Curitiba - O Hospital de Clínicas (HC) da Universidade Federal do Paraná (UFPR), na capital, pode perder cerca de R$ 3 milhões por ano, hoje cedidos pela Secretaria de Estado da Saúde (Sesa). É que o deputado estadual Fernando Scanavaca (PDT), de Umuarama, protocolou na Assembleia Legislativa (AL) do Paraná uma proposta para revogar a lei 11.722 de 1997, em que o governo estadual livrava a instituição de saúde das tarifas de energia elétrica e água. As duas despesas, conforme FOLHA apurou, somam aproximadamente R$ 255 mil por mês.

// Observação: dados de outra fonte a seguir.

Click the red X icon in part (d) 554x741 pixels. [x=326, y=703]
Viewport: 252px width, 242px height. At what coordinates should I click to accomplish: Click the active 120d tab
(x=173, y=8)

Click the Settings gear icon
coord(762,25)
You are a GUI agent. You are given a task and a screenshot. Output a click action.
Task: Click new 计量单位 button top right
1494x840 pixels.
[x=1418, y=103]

Scanavaca argumenta que o Estado assumiu essas despesas 15 anos atrás para tirar o Hospital de Clínicas de uma crise administrativa motivada por queda no repasse de recursos federais. ''Não se justifica mais a necessidade da existência dessa norma jurídica'', diz o político. Para ele a UFPR teria condições de arcar integralmente com a despesa, uma vez que ''a União está apresentando sucessivas recuperações de sua capacidade arrecadatória de tributos federais, com recordes de impostos e contribuições'', argumenta o parlamentar, na justificativa do projeto.
Consultado pela reportagem, o secretário de Estado da Saúde, Michele Caputo (natural de Maringá), garantiu por meio de sua assessoria que a iniciativa não teria partido do governo do Paraná. Outras fontes da administração reclamaram de a Sesa assumir essa despesa, dizendo que o HC teria se ''acomodado'' com a situação. Hoje o HC é o maior hospital do Paraná e seu atendimento é integralmente dedicado a pacientes do Sistema Único da Saúde (SUS). Por mês, o HC atende em média 61 mil pessoas, contabilizando 1.464 internações e 837 cirurgias a cada trinta dias. Compõem a estrutura do hospital 261 consultórios e 510 leitos.

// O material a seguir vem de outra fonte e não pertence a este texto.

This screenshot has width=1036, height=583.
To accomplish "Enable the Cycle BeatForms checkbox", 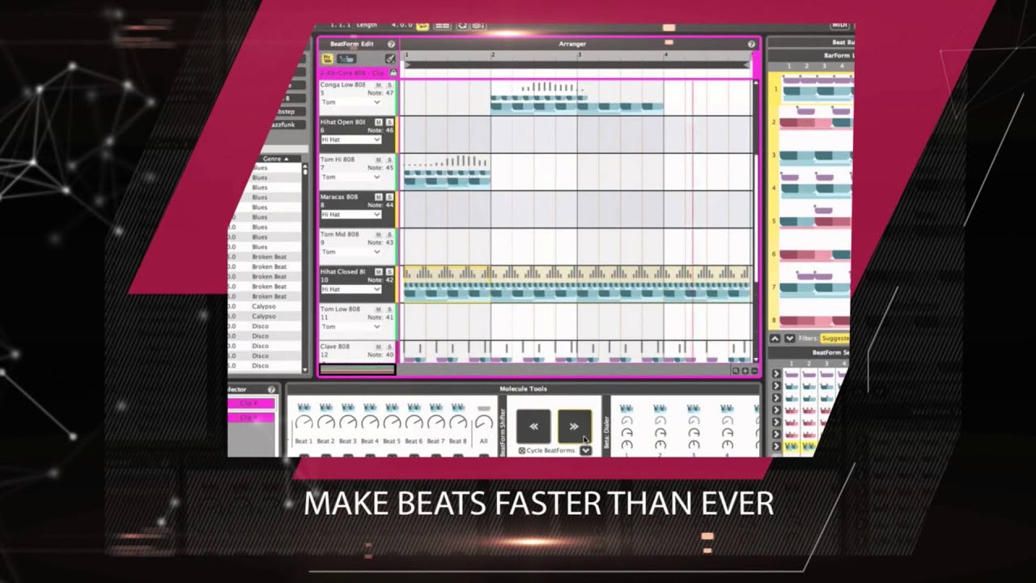I will tap(522, 450).
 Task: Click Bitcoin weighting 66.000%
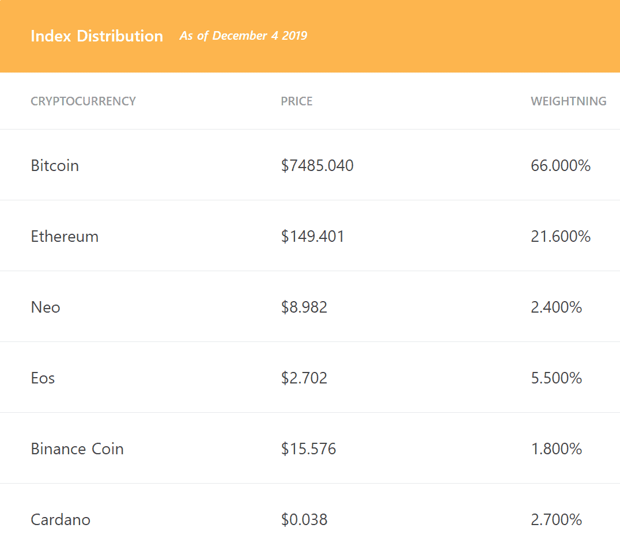561,165
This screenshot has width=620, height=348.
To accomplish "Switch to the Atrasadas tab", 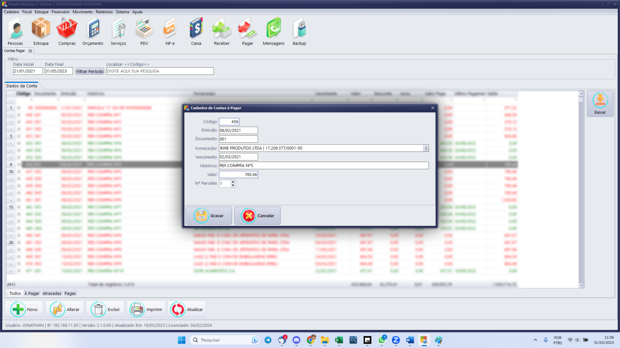I will click(x=52, y=293).
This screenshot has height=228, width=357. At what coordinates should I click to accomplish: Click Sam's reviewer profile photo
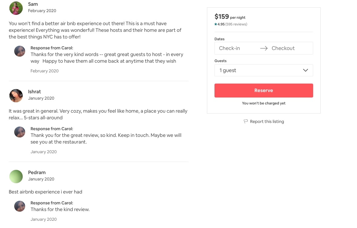[x=16, y=8]
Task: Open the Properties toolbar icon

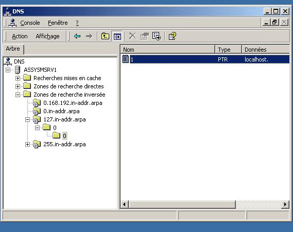Action: pyautogui.click(x=145, y=36)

O deputado argumenta que, enquanto o Estado paga a água e a luz do hospital da UFPR, a União não dispensa ''qualquer apoio aos hospitais universitários (HUs) estaduais como os mantidos pelo Paraná''. Scanavaca manteve a isenção para os HUs, desde que pelo menos 70% dos leitos dessas instituições de saúde atendam ao SUS. A matéria é polêmica e poderia passar despercebida nesse final de ano, com os políticos da AL apressando a votação de mensagens do Executivo antes do recesso parlamentar, agendado para 22 de dezembro. O projeto aguarda designação de relator na Comissão de Constituição e Justiça (CCJ).